>>

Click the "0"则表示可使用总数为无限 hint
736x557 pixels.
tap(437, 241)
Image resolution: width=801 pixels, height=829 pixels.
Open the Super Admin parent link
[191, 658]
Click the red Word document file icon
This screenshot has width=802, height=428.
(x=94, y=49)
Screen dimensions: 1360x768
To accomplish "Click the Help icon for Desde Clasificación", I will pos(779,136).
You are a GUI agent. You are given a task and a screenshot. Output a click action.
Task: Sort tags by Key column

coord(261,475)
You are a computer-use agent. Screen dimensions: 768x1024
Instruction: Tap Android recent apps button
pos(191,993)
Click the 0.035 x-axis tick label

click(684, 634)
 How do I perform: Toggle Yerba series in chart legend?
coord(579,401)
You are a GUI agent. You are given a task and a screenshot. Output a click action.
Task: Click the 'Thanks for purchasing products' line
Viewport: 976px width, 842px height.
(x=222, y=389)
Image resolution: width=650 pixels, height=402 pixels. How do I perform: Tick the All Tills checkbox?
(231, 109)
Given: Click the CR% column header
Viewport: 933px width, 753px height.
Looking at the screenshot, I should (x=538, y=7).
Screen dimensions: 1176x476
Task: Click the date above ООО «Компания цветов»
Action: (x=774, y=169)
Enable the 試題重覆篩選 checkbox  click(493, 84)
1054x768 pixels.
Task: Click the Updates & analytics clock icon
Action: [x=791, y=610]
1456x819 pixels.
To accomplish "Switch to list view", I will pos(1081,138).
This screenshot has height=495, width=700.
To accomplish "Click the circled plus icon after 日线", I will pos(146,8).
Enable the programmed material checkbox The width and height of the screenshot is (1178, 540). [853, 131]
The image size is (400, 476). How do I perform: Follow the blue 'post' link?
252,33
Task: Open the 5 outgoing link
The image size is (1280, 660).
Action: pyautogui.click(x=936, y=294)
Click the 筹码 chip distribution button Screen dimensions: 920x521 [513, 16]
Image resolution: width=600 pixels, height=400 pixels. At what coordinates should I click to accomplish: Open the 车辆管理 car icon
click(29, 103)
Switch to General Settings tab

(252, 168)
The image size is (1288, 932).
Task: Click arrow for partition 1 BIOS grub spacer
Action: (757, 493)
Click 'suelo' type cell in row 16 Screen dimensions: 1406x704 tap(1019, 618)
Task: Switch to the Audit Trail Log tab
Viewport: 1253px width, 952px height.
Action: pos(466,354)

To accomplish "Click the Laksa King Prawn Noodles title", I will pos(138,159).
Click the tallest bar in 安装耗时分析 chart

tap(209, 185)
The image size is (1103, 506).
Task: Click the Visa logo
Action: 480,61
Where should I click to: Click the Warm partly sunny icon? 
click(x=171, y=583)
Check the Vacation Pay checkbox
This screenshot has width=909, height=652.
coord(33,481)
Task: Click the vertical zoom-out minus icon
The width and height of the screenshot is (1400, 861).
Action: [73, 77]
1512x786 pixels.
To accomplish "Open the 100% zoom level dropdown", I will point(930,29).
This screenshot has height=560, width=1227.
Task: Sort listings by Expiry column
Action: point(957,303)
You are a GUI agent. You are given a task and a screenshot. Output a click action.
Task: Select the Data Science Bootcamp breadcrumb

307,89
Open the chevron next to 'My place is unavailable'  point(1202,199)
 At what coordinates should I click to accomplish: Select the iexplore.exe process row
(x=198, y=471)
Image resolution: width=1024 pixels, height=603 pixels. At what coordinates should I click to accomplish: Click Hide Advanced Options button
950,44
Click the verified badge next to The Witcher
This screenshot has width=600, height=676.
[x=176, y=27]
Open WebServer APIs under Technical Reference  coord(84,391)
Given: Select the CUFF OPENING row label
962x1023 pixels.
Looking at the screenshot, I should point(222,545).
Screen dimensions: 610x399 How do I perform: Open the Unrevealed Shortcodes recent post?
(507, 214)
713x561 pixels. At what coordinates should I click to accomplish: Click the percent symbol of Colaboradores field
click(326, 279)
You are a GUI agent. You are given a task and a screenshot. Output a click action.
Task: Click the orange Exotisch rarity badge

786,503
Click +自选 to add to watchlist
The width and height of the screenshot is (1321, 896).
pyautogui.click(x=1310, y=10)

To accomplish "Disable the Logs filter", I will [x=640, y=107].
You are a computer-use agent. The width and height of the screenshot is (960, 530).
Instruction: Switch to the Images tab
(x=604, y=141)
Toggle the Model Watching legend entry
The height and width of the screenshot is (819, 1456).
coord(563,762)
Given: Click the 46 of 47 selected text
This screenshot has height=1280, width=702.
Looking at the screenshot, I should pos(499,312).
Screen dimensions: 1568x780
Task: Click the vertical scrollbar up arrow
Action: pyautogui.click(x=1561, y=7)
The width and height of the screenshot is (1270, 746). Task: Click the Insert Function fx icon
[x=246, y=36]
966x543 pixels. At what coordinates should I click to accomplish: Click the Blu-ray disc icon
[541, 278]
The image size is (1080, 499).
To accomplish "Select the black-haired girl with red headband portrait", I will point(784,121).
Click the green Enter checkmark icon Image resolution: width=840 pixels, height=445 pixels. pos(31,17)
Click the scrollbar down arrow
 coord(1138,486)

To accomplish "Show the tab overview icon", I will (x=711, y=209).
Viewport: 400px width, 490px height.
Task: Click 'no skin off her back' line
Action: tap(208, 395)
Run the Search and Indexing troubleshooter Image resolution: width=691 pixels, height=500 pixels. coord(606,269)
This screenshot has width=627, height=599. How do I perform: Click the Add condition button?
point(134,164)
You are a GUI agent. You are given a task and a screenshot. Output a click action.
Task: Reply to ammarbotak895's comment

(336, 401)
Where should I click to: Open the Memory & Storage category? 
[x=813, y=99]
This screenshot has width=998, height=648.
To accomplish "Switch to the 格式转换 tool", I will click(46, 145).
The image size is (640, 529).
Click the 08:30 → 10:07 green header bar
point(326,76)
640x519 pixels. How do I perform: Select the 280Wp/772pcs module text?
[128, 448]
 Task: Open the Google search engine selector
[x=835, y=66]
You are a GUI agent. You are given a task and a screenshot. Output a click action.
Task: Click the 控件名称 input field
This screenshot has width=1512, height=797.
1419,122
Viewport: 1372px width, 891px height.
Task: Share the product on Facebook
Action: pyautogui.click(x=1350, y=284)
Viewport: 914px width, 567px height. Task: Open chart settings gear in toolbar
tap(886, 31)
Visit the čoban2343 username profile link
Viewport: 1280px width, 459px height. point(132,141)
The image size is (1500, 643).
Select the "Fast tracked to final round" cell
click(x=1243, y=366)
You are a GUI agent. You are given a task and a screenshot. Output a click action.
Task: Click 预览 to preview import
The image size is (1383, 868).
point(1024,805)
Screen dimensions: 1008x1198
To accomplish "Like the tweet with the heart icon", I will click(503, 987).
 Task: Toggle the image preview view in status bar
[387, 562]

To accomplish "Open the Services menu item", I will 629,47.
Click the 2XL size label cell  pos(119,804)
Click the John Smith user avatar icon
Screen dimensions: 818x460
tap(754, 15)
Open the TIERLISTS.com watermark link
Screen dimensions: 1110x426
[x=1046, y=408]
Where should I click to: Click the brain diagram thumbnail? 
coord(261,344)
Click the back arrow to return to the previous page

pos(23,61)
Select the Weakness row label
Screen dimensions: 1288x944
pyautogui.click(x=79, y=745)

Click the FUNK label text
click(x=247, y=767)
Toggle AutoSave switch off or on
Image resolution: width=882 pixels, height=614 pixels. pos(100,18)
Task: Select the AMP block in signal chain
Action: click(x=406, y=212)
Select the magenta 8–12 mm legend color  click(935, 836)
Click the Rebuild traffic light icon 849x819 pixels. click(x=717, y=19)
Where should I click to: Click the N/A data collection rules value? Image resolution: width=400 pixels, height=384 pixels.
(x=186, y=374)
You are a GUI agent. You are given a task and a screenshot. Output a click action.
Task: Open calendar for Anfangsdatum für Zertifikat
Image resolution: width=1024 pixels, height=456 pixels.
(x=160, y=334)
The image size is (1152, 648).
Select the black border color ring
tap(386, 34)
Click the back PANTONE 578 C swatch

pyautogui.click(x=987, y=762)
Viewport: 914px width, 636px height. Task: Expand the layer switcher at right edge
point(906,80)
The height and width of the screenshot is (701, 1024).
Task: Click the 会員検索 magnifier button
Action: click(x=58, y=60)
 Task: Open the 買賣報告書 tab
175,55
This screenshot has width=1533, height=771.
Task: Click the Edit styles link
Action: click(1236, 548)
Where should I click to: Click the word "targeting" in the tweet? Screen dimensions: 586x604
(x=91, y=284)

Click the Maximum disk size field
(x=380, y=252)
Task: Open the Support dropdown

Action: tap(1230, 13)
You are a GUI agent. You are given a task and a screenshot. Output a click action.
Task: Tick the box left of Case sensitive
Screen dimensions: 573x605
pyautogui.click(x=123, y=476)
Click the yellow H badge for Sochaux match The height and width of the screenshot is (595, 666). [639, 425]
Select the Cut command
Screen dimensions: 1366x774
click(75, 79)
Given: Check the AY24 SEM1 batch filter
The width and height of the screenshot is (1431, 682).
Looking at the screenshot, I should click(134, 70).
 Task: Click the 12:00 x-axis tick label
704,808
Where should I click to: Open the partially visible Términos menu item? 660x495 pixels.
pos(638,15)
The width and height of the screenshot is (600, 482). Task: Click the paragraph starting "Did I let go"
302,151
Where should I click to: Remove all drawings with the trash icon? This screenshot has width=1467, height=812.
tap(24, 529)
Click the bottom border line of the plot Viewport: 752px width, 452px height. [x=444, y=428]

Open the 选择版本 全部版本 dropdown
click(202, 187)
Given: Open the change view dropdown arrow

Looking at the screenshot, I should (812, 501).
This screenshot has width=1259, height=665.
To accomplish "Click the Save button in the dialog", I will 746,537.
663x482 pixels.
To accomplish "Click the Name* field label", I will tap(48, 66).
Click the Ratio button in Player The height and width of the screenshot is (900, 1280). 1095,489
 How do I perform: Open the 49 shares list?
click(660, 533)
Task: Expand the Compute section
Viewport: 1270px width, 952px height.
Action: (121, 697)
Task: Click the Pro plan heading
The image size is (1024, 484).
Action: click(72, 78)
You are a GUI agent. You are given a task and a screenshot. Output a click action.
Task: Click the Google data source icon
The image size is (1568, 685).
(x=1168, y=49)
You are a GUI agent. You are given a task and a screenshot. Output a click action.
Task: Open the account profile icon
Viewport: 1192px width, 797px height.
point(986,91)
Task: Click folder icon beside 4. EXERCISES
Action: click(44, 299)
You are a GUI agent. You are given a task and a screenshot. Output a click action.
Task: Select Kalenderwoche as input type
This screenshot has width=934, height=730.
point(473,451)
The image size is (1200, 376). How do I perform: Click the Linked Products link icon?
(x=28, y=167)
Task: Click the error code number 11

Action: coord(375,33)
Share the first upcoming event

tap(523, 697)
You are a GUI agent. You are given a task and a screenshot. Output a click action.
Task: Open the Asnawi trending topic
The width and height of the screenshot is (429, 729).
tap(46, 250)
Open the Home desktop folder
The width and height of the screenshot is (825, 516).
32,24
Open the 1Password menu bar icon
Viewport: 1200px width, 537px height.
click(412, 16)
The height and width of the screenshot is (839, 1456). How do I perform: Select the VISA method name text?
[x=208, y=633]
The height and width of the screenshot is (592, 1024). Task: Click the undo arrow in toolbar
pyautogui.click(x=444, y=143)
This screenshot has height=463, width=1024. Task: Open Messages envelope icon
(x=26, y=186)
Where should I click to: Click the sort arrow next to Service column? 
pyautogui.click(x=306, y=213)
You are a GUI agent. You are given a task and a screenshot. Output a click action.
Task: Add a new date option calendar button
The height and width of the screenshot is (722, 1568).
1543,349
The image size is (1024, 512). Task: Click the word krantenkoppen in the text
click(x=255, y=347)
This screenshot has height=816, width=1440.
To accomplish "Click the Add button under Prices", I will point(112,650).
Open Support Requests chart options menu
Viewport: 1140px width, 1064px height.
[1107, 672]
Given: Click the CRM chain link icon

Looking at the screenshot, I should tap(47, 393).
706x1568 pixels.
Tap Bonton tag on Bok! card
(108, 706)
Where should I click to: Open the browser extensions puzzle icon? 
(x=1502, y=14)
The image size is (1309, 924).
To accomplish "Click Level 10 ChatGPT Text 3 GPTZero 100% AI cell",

<<

__WHAT IS EXPECTED__: Only the lines holding "filter" are wanted, so copy each of them from the material.

__YOUR RESPONSE__:
To accomplish "Disable the Logs filter", I will [x=640, y=107].
Given: Check the AY24 SEM1 batch filter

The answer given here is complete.